Prompt: Copy verbatim the material from its first line to the line that holds "Task: Click the upgrade package arrow icon", including that line.

------------------------------------------------------------------------

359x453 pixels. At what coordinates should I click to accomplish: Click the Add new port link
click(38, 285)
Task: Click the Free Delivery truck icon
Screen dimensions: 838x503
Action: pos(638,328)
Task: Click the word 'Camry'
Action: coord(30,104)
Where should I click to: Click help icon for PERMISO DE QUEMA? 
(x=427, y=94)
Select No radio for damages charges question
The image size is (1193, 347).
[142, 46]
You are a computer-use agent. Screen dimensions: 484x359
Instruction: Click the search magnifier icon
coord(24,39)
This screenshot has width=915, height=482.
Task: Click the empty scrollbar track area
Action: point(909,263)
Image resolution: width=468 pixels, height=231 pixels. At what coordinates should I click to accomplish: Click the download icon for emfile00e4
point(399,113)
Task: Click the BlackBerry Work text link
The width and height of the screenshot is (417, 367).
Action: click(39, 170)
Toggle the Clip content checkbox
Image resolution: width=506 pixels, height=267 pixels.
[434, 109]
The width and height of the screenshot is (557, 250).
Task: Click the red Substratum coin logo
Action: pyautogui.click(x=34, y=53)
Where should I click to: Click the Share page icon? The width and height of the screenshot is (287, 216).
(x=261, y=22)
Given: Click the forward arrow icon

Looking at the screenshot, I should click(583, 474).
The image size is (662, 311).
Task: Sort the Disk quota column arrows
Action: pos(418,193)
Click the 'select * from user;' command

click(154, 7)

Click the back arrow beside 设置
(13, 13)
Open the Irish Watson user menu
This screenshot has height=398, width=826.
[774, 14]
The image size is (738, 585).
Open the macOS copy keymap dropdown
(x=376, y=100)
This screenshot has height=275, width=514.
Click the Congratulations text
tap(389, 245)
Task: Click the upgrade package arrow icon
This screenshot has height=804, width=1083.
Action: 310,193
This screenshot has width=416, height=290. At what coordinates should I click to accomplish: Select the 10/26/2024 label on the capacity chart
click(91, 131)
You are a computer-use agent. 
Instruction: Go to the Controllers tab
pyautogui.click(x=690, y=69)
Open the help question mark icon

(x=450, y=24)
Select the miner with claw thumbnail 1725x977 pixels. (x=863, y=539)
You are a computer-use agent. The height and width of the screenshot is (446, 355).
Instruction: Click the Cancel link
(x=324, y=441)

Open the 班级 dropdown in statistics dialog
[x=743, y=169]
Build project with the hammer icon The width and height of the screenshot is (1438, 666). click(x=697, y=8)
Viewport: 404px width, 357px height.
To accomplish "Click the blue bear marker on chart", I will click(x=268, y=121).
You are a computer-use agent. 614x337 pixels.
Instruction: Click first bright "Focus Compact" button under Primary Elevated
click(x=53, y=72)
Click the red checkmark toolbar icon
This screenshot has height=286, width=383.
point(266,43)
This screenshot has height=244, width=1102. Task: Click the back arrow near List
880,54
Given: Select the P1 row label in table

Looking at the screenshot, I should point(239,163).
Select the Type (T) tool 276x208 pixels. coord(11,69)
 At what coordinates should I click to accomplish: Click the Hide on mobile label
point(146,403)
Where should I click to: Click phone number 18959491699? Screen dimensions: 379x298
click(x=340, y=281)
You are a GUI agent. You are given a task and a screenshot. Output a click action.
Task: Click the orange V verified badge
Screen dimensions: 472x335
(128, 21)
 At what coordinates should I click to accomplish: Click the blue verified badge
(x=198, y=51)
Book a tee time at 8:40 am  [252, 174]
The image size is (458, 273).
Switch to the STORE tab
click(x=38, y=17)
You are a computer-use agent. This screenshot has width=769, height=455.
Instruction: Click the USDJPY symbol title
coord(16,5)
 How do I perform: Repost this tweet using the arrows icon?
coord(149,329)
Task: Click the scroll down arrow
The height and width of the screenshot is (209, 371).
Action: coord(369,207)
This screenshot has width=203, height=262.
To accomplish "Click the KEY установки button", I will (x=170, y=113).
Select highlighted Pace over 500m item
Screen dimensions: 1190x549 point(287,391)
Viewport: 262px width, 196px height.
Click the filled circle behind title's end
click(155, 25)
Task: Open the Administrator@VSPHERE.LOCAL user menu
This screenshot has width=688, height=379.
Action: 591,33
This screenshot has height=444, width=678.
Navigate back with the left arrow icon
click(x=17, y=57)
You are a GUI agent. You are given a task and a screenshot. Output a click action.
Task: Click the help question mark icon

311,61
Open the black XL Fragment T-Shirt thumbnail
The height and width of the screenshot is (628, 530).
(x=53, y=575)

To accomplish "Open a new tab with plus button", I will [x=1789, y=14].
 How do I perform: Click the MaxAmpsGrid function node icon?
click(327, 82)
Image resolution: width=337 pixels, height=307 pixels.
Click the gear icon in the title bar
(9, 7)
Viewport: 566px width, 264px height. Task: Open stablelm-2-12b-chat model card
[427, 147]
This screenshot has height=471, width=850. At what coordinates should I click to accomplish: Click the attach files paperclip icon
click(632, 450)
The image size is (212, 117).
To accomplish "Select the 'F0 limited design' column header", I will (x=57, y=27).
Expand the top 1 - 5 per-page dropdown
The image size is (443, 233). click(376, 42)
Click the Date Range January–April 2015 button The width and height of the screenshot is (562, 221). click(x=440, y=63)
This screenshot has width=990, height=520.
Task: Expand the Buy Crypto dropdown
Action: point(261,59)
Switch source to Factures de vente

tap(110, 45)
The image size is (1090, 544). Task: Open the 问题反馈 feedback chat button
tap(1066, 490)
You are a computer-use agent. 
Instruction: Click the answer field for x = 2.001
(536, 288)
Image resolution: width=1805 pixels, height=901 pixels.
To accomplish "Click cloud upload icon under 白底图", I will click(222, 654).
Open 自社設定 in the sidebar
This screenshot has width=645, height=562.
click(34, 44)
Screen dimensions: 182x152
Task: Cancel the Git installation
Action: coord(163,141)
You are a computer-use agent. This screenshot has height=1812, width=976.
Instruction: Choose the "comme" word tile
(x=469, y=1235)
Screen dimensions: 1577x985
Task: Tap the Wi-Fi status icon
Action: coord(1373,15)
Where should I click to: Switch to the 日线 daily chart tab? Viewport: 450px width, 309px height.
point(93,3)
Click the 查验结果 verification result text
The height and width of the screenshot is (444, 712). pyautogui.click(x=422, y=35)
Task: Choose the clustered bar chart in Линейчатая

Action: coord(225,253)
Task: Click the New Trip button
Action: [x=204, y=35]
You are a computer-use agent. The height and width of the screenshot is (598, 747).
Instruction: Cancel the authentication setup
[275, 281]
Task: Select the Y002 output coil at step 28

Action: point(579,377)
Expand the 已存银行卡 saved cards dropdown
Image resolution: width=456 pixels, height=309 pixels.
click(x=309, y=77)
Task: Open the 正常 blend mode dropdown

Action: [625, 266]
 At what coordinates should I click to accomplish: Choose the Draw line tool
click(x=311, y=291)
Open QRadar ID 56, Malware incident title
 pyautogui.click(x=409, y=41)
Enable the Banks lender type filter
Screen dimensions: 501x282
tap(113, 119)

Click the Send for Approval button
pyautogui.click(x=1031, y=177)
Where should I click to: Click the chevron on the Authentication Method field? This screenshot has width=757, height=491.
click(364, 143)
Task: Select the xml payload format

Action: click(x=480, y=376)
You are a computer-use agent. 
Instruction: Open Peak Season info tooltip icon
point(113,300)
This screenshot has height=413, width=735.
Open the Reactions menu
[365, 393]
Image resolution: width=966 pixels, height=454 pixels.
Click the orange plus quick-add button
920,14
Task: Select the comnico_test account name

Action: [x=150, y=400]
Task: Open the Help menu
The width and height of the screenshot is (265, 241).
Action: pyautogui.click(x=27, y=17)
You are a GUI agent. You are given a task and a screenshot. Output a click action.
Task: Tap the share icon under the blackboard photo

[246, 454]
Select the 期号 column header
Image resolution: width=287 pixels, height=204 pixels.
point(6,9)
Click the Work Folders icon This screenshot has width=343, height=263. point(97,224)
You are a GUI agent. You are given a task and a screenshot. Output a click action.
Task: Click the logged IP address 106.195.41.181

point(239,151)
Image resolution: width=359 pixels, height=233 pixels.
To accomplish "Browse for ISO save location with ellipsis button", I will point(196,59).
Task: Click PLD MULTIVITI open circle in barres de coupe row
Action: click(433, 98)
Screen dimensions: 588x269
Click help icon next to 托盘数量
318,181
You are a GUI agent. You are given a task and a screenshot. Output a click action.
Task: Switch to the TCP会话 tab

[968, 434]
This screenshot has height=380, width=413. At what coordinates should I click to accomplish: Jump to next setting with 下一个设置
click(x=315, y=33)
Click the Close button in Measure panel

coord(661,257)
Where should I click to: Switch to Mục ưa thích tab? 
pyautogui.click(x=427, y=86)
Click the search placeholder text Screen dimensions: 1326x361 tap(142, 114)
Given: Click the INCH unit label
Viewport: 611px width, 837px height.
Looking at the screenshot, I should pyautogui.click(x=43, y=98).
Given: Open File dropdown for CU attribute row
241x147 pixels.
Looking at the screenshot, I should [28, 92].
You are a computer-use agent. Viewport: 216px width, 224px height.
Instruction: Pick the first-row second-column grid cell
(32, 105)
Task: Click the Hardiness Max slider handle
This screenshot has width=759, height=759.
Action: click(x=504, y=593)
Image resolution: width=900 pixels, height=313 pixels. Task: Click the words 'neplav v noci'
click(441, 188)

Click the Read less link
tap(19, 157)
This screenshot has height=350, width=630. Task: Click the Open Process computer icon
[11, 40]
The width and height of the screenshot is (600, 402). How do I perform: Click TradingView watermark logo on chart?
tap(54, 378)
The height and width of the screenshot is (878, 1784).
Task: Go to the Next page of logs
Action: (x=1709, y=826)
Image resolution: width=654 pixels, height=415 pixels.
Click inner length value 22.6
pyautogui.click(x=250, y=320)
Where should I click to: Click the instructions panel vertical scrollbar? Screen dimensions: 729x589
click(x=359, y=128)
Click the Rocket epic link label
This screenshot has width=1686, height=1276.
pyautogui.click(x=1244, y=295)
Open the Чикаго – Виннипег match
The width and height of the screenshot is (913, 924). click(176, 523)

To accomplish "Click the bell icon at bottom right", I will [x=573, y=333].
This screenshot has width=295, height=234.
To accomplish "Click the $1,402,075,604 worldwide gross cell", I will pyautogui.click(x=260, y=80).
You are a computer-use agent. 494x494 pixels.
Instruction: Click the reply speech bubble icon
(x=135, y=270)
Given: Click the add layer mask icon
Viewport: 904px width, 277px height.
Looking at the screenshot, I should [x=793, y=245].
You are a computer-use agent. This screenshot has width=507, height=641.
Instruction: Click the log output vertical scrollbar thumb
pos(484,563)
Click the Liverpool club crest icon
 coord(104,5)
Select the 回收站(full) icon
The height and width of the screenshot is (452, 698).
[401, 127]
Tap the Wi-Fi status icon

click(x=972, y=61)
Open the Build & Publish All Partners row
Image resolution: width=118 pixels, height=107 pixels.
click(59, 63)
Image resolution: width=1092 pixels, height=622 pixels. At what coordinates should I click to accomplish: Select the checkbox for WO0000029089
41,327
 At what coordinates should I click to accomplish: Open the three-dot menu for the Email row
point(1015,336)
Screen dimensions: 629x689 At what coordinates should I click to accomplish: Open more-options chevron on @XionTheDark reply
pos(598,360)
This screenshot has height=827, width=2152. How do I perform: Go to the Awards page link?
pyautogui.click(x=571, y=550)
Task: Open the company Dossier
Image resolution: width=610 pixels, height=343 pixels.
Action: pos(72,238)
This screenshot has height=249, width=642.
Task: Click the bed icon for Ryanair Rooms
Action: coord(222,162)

------------------------------------------------------------------------

Task response:
359x453 pixels. At what coordinates should I click to accomplish: Click the Add new port link
click(38, 285)
Task: Click the Free Delivery truck icon
Screen dimensions: 838x503
Action: pos(638,328)
Task: Click the word 'Camry'
Action: coord(30,104)
Where should I click to: Click help icon for PERMISO DE QUEMA? 
(x=427, y=94)
Select No radio for damages charges question
The image size is (1193, 347).
[142, 46]
You are a computer-use agent. Screen dimensions: 484x359
Instruction: Click the search magnifier icon
coord(24,39)
This screenshot has width=915, height=482.
Task: Click the empty scrollbar track area
Action: point(909,263)
Image resolution: width=468 pixels, height=231 pixels. At what coordinates should I click to accomplish: Click the download icon for emfile00e4
point(399,113)
Task: Click the BlackBerry Work text link
The width and height of the screenshot is (417, 367).
Action: click(39, 170)
Toggle the Clip content checkbox
Image resolution: width=506 pixels, height=267 pixels.
[434, 109]
The width and height of the screenshot is (557, 250).
Task: Click the red Substratum coin logo
Action: pyautogui.click(x=34, y=53)
Where should I click to: Click the Share page icon? The width and height of the screenshot is (287, 216).
(x=261, y=22)
Given: Click the forward arrow icon

Looking at the screenshot, I should click(583, 474).
The image size is (662, 311).
Task: Sort the Disk quota column arrows
Action: pos(418,193)
Click the 'select * from user;' command

click(154, 7)

Click the back arrow beside 设置
(13, 13)
Open the Irish Watson user menu
This screenshot has height=398, width=826.
[774, 14]
The image size is (738, 585).
Open the macOS copy keymap dropdown
(x=376, y=100)
This screenshot has height=275, width=514.
Click the Congratulations text
tap(389, 245)
Task: Click the upgrade package arrow icon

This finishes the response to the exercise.